Your objective:
Each line of the data should be given again exactly.

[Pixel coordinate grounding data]
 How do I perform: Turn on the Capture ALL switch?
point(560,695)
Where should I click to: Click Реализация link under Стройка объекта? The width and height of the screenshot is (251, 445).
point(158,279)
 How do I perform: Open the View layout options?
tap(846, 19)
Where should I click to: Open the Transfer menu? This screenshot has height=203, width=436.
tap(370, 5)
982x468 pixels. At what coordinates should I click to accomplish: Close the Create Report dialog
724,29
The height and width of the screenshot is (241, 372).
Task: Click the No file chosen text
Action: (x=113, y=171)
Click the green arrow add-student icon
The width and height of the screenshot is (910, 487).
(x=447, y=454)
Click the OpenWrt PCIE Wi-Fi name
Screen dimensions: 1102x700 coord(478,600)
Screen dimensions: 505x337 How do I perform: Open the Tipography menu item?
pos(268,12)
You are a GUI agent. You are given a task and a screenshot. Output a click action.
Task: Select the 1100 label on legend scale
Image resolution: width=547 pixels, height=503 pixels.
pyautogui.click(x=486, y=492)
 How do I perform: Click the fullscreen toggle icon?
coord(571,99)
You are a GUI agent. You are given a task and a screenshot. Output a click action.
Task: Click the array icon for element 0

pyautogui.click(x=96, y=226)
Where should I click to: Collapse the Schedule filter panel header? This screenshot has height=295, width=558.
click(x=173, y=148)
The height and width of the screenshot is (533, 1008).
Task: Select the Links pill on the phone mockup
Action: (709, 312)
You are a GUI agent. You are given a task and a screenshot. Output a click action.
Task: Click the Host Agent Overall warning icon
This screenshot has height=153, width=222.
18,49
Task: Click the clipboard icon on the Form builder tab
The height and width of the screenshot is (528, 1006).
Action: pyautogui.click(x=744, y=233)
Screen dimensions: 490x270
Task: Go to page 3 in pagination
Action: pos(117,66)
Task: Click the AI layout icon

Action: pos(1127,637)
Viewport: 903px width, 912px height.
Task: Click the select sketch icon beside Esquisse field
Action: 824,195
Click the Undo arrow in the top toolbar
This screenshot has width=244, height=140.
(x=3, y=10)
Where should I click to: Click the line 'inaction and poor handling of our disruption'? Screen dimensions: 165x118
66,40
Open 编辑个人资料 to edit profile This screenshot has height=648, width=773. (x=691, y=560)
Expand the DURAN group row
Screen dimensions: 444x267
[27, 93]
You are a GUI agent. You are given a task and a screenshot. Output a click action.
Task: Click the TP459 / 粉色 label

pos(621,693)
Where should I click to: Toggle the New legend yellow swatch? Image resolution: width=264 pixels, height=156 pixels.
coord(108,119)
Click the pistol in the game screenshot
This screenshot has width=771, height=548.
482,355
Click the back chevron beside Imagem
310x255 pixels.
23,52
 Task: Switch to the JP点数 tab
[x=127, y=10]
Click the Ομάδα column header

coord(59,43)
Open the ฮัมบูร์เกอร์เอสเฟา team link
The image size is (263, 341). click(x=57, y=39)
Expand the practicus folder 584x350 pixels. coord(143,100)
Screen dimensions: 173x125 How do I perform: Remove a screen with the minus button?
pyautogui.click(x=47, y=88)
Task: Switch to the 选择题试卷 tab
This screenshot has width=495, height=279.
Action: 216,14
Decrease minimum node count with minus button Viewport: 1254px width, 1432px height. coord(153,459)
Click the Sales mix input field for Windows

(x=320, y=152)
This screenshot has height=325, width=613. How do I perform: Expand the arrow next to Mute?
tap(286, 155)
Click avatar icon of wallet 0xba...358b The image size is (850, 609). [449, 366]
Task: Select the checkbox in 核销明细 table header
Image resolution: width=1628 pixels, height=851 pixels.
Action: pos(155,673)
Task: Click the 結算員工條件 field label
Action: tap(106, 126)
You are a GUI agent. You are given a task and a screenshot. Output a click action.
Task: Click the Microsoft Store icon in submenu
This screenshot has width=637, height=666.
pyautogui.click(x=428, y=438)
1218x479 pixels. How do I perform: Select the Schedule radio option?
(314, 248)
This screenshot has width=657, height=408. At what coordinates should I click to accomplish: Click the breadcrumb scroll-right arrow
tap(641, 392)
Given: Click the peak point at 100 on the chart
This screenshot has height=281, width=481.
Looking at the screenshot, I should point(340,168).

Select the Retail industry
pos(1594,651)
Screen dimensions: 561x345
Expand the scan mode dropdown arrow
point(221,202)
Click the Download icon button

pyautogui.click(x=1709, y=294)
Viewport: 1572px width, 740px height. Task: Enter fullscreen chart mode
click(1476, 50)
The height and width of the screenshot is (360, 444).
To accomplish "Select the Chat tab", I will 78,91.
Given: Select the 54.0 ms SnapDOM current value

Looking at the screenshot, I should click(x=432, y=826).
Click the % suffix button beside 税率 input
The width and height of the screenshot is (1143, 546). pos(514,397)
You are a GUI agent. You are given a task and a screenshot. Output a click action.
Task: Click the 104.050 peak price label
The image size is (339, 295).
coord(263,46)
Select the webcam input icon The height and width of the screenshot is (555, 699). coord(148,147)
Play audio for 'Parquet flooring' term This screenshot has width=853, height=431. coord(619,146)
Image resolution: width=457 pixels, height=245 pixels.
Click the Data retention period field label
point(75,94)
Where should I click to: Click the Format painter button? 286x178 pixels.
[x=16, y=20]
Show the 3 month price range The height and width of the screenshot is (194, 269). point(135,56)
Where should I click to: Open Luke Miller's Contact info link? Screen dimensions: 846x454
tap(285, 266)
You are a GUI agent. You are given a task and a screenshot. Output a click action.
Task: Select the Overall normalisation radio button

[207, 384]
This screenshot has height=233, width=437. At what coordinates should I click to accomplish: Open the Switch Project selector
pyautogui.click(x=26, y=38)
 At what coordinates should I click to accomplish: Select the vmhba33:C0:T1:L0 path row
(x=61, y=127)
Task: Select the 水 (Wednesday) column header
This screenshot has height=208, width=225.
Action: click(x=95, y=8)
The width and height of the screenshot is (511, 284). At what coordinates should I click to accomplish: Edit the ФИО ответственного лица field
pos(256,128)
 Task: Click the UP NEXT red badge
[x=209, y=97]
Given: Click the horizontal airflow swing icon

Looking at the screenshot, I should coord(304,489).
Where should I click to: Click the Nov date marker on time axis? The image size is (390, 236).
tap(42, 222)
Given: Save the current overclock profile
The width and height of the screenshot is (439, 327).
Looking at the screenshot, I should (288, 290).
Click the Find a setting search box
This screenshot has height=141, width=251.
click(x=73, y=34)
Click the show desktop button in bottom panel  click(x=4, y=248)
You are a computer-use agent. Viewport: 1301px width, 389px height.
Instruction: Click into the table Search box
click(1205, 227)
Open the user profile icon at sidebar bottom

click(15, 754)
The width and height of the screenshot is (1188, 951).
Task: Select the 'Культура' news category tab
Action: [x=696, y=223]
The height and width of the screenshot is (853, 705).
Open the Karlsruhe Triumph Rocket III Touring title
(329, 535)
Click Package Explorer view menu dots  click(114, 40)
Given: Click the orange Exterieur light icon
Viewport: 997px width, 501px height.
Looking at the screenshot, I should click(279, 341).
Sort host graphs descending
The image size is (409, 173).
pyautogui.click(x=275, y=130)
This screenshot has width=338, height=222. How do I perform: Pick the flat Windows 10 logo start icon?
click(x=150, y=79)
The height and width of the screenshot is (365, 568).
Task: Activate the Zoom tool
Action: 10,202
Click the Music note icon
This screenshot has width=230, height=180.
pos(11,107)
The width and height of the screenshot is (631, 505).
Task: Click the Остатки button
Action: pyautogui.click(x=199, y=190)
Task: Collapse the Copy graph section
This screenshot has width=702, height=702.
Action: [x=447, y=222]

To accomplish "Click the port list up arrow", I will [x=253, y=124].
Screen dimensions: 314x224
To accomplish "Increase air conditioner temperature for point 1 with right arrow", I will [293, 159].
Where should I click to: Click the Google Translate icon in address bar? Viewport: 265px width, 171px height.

Exercise output:
 How do I perform: Turn on the Capture ALL switch?
point(560,695)
Where should I click to: Click Реализация link under Стройка объекта? The width and height of the screenshot is (251, 445).
point(158,279)
 How do I perform: Open the View layout options?
tap(846, 19)
Where should I click to: Open the Transfer menu? This screenshot has height=203, width=436.
tap(370, 5)
982x468 pixels. At what coordinates should I click to accomplish: Close the Create Report dialog
724,29
The height and width of the screenshot is (241, 372).
Task: Click the No file chosen text
Action: (x=113, y=171)
Click the green arrow add-student icon
The width and height of the screenshot is (910, 487).
(x=447, y=454)
Click the OpenWrt PCIE Wi-Fi name
Screen dimensions: 1102x700 coord(478,600)
Screen dimensions: 505x337 How do I perform: Open the Tipography menu item?
pos(268,12)
You are a GUI agent. You are given a task and a screenshot. Output a click action.
Task: Select the 1100 label on legend scale
Image resolution: width=547 pixels, height=503 pixels.
pyautogui.click(x=486, y=492)
 How do I perform: Click the fullscreen toggle icon?
coord(571,99)
You are a GUI agent. You are given a task and a screenshot. Output a click action.
Task: Click the array icon for element 0

pyautogui.click(x=96, y=226)
Where should I click to: Collapse the Schedule filter panel header? This screenshot has height=295, width=558.
click(x=173, y=148)
The height and width of the screenshot is (533, 1008).
Task: Select the Links pill on the phone mockup
Action: (709, 312)
You are a GUI agent. You are given a task and a screenshot. Output a click action.
Task: Click the Host Agent Overall warning icon
This screenshot has height=153, width=222.
18,49
Task: Click the clipboard icon on the Form builder tab
The height and width of the screenshot is (528, 1006).
Action: pyautogui.click(x=744, y=233)
Screen dimensions: 490x270
Task: Go to page 3 in pagination
Action: pos(117,66)
Task: Click the AI layout icon

Action: pos(1127,637)
Viewport: 903px width, 912px height.
Task: Click the select sketch icon beside Esquisse field
Action: 824,195
Click the Undo arrow in the top toolbar
This screenshot has width=244, height=140.
(x=3, y=10)
Where should I click to: Click the line 'inaction and poor handling of our disruption'? Screen dimensions: 165x118
66,40
Open 编辑个人资料 to edit profile This screenshot has height=648, width=773. (x=691, y=560)
Expand the DURAN group row
Screen dimensions: 444x267
[27, 93]
You are a GUI agent. You are given a task and a screenshot. Output a click action.
Task: Click the TP459 / 粉色 label

pos(621,693)
Where should I click to: Toggle the New legend yellow swatch? Image resolution: width=264 pixels, height=156 pixels.
coord(108,119)
Click the pistol in the game screenshot
This screenshot has width=771, height=548.
482,355
Click the back chevron beside Imagem
310x255 pixels.
23,52
 Task: Switch to the JP点数 tab
[x=127, y=10]
Click the Ομάδα column header

coord(59,43)
Open the ฮัมบูร์เกอร์เอสเฟา team link
The image size is (263, 341). click(x=57, y=39)
Expand the practicus folder 584x350 pixels. coord(143,100)
Screen dimensions: 173x125 How do I perform: Remove a screen with the minus button?
pyautogui.click(x=47, y=88)
Task: Switch to the 选择题试卷 tab
This screenshot has width=495, height=279.
Action: 216,14
Decrease minimum node count with minus button Viewport: 1254px width, 1432px height. coord(153,459)
Click the Sales mix input field for Windows

(x=320, y=152)
This screenshot has height=325, width=613. How do I perform: Expand the arrow next to Mute?
tap(286, 155)
Click avatar icon of wallet 0xba...358b The image size is (850, 609). [449, 366]
Task: Select the checkbox in 核销明细 table header
Image resolution: width=1628 pixels, height=851 pixels.
Action: pos(155,673)
Task: Click the 結算員工條件 field label
Action: tap(106, 126)
You are a GUI agent. You are given a task and a screenshot. Output a click action.
Task: Click the Microsoft Store icon in submenu
This screenshot has width=637, height=666.
pyautogui.click(x=428, y=438)
1218x479 pixels. How do I perform: Select the Schedule radio option?
(314, 248)
This screenshot has width=657, height=408. At what coordinates should I click to accomplish: Click the breadcrumb scroll-right arrow
tap(641, 392)
Given: Click the peak point at 100 on the chart
This screenshot has height=281, width=481.
Looking at the screenshot, I should point(340,168).

Select the Retail industry
pos(1594,651)
Screen dimensions: 561x345
Expand the scan mode dropdown arrow
point(221,202)
Click the Download icon button

pyautogui.click(x=1709, y=294)
Viewport: 1572px width, 740px height. Task: Enter fullscreen chart mode
click(1476, 50)
The height and width of the screenshot is (360, 444).
To accomplish "Select the Chat tab", I will 78,91.
Given: Select the 54.0 ms SnapDOM current value

Looking at the screenshot, I should click(x=432, y=826).
Click the % suffix button beside 税率 input
The width and height of the screenshot is (1143, 546). pos(514,397)
You are a GUI agent. You are given a task and a screenshot. Output a click action.
Task: Click the 104.050 peak price label
The image size is (339, 295).
coord(263,46)
Select the webcam input icon The height and width of the screenshot is (555, 699). coord(148,147)
Play audio for 'Parquet flooring' term This screenshot has width=853, height=431. coord(619,146)
Image resolution: width=457 pixels, height=245 pixels.
Click the Data retention period field label
point(75,94)
Where should I click to: Click the Format painter button? 286x178 pixels.
[x=16, y=20]
Show the 3 month price range The height and width of the screenshot is (194, 269). point(135,56)
Where should I click to: Open Luke Miller's Contact info link? Screen dimensions: 846x454
tap(285, 266)
You are a GUI agent. You are given a task and a screenshot. Output a click action.
Task: Select the Overall normalisation radio button

[207, 384]
This screenshot has height=233, width=437. At what coordinates should I click to accomplish: Open the Switch Project selector
pyautogui.click(x=26, y=38)
 At what coordinates should I click to accomplish: Select the vmhba33:C0:T1:L0 path row
(x=61, y=127)
Task: Select the 水 (Wednesday) column header
This screenshot has height=208, width=225.
Action: click(x=95, y=8)
The width and height of the screenshot is (511, 284). At what coordinates should I click to accomplish: Edit the ФИО ответственного лица field
pos(256,128)
 Task: Click the UP NEXT red badge
[x=209, y=97]
Given: Click the horizontal airflow swing icon

Looking at the screenshot, I should coord(304,489).
Where should I click to: Click the Nov date marker on time axis? The image size is (390, 236).
tap(42, 222)
Given: Save the current overclock profile
The width and height of the screenshot is (439, 327).
Looking at the screenshot, I should (288, 290).
Click the Find a setting search box
This screenshot has height=141, width=251.
click(x=73, y=34)
Click the show desktop button in bottom panel  click(x=4, y=248)
You are a computer-use agent. Viewport: 1301px width, 389px height.
Instruction: Click into the table Search box
click(1205, 227)
Open the user profile icon at sidebar bottom

click(15, 754)
The width and height of the screenshot is (1188, 951).
Task: Select the 'Культура' news category tab
Action: [x=696, y=223]
The height and width of the screenshot is (853, 705).
Open the Karlsruhe Triumph Rocket III Touring title
(329, 535)
Click Package Explorer view menu dots  click(114, 40)
Given: Click the orange Exterieur light icon
Viewport: 997px width, 501px height.
Looking at the screenshot, I should click(279, 341).
Sort host graphs descending
The image size is (409, 173).
pyautogui.click(x=275, y=130)
This screenshot has width=338, height=222. How do I perform: Pick the flat Windows 10 logo start icon?
click(x=150, y=79)
The height and width of the screenshot is (365, 568).
Task: Activate the Zoom tool
Action: 10,202
Click the Music note icon
This screenshot has width=230, height=180.
pos(11,107)
The width and height of the screenshot is (631, 505).
Task: Click the Остатки button
Action: pyautogui.click(x=199, y=190)
Task: Collapse the Copy graph section
This screenshot has width=702, height=702.
Action: [x=447, y=222]

To accomplish "Click the port list up arrow", I will [x=253, y=124].
Screen dimensions: 314x224
To accomplish "Increase air conditioner temperature for point 1 with right arrow", I will [293, 159].
Where should I click to: Click the Google Translate icon in address bar? Viewport: 265px width, 171px height.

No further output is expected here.